Authors: Michael Green, Heather Farmer, January Cornelius, Zaire Cullins, Tomi Akinyemiju, Michael Green,
Presenting Author: Andrea Thoumi*
Background
Patients face different types of unfair treatment in many places. Everyday discrimination encompasses routine experiences of unfair treatment in various contexts, and the Everyday Discrimination Scale (EDS) is a well-known instrument to assess perceptions of these experiences.
Objective
Evaluate if longitudinal response patterns for a single-item healthcare measure differs from multi-item patterns of EDS.
Methods
Data from 19,848 non-Hispanic Black, non-Hispanic White, and Hispanic adults (mean age 65; 59% female) in the Health and Retirement Study (2008-2022).

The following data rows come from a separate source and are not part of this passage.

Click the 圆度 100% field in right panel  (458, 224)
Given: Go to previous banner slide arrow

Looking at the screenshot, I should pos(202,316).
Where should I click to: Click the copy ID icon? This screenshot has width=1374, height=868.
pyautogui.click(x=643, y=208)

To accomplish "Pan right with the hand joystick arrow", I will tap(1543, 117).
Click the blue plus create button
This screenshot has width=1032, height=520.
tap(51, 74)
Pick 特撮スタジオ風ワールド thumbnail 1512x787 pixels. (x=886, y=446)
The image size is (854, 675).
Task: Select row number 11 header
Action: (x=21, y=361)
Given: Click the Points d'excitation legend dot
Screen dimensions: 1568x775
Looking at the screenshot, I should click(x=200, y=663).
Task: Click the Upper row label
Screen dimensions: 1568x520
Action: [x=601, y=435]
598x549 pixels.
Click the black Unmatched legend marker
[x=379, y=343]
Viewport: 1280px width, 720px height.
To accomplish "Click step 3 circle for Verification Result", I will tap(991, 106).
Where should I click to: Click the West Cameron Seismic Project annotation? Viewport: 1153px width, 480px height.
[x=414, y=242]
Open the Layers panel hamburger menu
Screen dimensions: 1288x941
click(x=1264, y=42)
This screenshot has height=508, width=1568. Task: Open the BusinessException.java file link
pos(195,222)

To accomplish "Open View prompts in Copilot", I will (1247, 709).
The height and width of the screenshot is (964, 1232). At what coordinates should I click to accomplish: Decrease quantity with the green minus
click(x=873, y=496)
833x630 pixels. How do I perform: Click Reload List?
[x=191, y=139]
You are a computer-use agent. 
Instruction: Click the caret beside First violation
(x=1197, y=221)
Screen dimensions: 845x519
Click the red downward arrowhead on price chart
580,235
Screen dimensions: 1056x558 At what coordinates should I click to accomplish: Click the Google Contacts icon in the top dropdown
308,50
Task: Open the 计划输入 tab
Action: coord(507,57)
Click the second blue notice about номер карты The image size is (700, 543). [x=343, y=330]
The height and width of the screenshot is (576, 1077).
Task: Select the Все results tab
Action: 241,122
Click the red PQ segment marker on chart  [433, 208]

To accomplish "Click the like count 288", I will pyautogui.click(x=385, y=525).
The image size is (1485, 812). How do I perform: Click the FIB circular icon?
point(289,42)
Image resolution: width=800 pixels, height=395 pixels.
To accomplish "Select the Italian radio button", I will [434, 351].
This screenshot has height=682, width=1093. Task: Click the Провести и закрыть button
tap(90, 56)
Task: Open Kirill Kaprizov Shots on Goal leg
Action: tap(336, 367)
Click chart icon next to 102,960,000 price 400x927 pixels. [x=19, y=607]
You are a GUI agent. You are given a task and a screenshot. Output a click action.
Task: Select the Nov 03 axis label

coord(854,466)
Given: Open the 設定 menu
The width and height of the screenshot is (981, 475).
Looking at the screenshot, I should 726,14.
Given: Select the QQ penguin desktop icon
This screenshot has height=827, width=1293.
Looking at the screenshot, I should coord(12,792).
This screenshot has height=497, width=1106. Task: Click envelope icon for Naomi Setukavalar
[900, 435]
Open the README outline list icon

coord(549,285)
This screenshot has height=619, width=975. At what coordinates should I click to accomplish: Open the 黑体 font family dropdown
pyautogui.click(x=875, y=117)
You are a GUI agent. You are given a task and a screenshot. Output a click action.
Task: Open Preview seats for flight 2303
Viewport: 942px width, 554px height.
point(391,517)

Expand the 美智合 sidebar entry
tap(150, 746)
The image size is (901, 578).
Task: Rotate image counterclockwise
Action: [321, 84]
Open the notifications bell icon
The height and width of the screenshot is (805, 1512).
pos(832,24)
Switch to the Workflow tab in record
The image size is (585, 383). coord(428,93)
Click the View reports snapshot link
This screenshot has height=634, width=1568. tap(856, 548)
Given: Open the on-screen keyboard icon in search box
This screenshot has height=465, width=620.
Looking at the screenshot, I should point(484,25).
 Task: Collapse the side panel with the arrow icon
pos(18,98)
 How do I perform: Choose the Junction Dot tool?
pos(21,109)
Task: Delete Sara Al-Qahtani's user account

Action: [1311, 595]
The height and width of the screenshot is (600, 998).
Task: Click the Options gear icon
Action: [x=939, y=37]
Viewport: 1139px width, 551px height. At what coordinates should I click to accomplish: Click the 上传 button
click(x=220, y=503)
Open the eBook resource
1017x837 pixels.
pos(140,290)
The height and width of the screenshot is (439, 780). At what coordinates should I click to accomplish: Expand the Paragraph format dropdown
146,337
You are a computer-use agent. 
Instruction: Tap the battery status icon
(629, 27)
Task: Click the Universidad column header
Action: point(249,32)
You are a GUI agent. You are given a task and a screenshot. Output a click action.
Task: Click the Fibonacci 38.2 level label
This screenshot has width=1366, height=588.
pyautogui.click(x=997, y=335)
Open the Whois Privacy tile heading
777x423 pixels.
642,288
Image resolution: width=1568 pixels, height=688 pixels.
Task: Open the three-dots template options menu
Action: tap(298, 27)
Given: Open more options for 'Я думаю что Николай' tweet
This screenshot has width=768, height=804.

Everyday discrimination was assessed with a 5-item EDS, healthcare discrimination was assessed by a single item asking how often participants faced “poorer treatment from doctors or hospitals,” with responses ranging from “never” to “every day.” Group-based trajectory models identified longitudinal patterns of discrimination for up to 14 years. Agreement statistics (Cohen’s Kappa) and cross-classification are used to determine how often participants fell into matching versus divergent response patterns across each measure.
Results
We identified 3 patterns of responses for both measures. For the EDS, trajectories were categorized as: Low (40.0%), Medium (54.2%), and High (5.8%). In contrast, the single healthcare item exhibited a floor effect, with trajectories categorized as: Low (71.3%), Medium (27.9%), and High (0.9%). Trajectory assignments between the two measures showed poor agreement (Kappa=0.292). Among trajectory groups, 60.2% were concordant and 37.4% diverged, exhibiting a higher EDS pattern than the healthcare discrimination pattern. Only 2.5% of the sample showed the reverse pattern.
Conclusions
Our findings indicate that adults report varying patterns of bias over time, attributed to different sources. This divergence in patterns indicates the importance of measuring discrimination in relevant contexts for older adults, such as healthcare, in addition to general everyday discrimination.